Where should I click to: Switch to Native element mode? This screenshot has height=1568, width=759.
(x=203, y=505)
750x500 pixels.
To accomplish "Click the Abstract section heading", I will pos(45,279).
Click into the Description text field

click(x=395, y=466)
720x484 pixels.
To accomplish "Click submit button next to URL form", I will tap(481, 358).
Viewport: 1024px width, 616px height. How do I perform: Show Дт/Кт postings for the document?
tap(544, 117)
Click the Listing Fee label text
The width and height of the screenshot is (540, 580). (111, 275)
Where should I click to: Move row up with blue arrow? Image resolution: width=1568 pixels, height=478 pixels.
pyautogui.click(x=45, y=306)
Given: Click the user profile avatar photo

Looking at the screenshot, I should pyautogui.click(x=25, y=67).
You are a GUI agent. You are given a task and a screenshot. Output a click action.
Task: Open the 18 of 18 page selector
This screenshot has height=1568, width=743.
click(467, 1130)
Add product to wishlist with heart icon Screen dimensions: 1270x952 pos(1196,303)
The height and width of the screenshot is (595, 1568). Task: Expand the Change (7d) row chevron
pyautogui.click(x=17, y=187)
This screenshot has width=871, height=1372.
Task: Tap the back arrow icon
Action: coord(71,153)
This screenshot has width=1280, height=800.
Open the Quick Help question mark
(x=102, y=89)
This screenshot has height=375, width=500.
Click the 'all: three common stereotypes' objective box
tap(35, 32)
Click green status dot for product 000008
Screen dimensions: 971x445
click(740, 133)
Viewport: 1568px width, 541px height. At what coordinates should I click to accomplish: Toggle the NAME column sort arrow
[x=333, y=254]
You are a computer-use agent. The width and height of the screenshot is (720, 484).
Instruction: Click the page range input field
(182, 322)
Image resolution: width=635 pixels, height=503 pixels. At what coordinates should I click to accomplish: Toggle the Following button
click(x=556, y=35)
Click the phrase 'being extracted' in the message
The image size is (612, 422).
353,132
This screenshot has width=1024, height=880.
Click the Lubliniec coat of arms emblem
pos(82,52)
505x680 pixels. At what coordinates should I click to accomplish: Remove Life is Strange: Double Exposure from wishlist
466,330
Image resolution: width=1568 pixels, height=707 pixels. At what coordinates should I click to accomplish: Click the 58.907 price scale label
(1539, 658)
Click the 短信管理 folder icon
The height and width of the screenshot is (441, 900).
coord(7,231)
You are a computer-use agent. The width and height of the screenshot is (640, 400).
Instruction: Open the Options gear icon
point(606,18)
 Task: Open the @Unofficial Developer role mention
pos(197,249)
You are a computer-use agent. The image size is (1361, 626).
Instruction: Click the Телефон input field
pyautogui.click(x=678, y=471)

Exercise brief:
Write out every line from the entries where "agent" appears.

The answer:
You are a GUI agent. You are given a task and a screenshot. Output a click action.
You are a computer-use agent. The width and height of the screenshot is (720, 484).
You are a computer-use agent. The width and height of the screenshot is (640, 400).
You are a computer-use agent. The image size is (1361, 626).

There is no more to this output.